>> start Document
Japanese Color Woodblock Print

Juggler of the Chinese Ball

from the series Long Live Japan:

One Hundred Victories, One Hundred Laughs

by Kobayashi Kiyochika, 1895

Making Chinese Soldiers Shiver from the series Long Live Japan: One Hundred Victories, One Hundred Laughs

IHL Cat. #235

About This Print

This print is one of fifty prints from the first part of the three part series One Hundred Victories, One Hundred Laughs. (Hyakusen hyakushô) created by the artist Kobayashi Kiyochika (1847-1915), the writer Nishimori Takeki (1861-1923), alias Koppi Dōjin, and the publisher Matsuki Heikichi (1870-1931).

Source: Playthings and Pastimes in Japanese Prints, Lea Baten, Weatherhill, 1995, p. 118
"A bearded Japanese officer is juggling with six small pig-tailed Chinese men in  the form of dolls.  To show how easy it is to defeat the Chinese, he plays with one hand.  With the other hand he balances a cannon and two rifles on a stick.  A young bugler provides music for the act."
>> end Document
>> start Material supplied
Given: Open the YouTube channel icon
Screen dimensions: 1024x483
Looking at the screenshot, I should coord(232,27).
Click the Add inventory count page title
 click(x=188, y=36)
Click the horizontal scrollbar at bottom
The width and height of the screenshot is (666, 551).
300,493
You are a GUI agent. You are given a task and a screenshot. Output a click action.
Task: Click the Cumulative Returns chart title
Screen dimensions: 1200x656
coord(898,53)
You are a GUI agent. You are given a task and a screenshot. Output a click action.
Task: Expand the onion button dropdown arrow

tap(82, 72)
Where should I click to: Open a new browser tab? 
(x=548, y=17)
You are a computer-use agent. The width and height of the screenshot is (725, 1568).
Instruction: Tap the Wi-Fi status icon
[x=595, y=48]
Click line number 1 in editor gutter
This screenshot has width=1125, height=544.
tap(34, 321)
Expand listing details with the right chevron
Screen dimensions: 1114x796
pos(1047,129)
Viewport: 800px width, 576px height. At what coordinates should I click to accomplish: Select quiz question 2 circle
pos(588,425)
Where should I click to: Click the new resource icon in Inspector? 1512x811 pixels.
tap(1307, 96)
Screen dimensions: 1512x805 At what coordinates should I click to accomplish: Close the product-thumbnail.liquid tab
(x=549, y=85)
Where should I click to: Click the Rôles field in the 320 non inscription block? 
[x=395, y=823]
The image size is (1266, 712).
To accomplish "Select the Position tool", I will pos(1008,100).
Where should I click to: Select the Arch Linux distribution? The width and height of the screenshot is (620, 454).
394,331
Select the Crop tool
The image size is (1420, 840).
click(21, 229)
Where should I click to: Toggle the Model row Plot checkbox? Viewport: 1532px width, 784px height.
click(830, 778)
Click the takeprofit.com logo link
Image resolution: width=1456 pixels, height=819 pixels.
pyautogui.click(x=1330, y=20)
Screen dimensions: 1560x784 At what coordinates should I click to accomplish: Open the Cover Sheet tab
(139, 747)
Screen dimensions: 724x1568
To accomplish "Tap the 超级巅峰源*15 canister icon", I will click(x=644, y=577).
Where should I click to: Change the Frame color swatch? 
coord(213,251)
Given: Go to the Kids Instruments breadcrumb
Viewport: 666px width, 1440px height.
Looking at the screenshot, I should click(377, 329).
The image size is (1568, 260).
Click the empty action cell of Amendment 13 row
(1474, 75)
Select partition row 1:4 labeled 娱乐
>> end Material supplied
**Set problem 1:** In the woodblock print description, what does the officer balance on a stick with his other hand?
**Set problem 2:** Please pick up the woodblock print description after its last sentence and keep writing it.

**Reply 1:** A cannon and two rifles.

**Reply 2:**
In commenting on Kiyochika's samurai background and his contempt for the enemy and the racist depictions of the defeated Chinese foe, Baten comments:
The print is an interesting one for our study because the officer is playing a popular children's game called o-jamma (or ote-dama), which involves throwing small rag dolls or bags stuffed with peas, rice, or grain in the air and catching them alternately in a regular and continuous movement.  It is not surprising that the Chinese were mocked, for a Japanese samurai's highest aspirations were to be indifferent to suffering and to die for his master without hesitation.  In this light, the print echoes Johan Huizinga's words in his book Homo Ludens, "The Japanese samurai held the view that what was serious for the common man was but a game for the valiant."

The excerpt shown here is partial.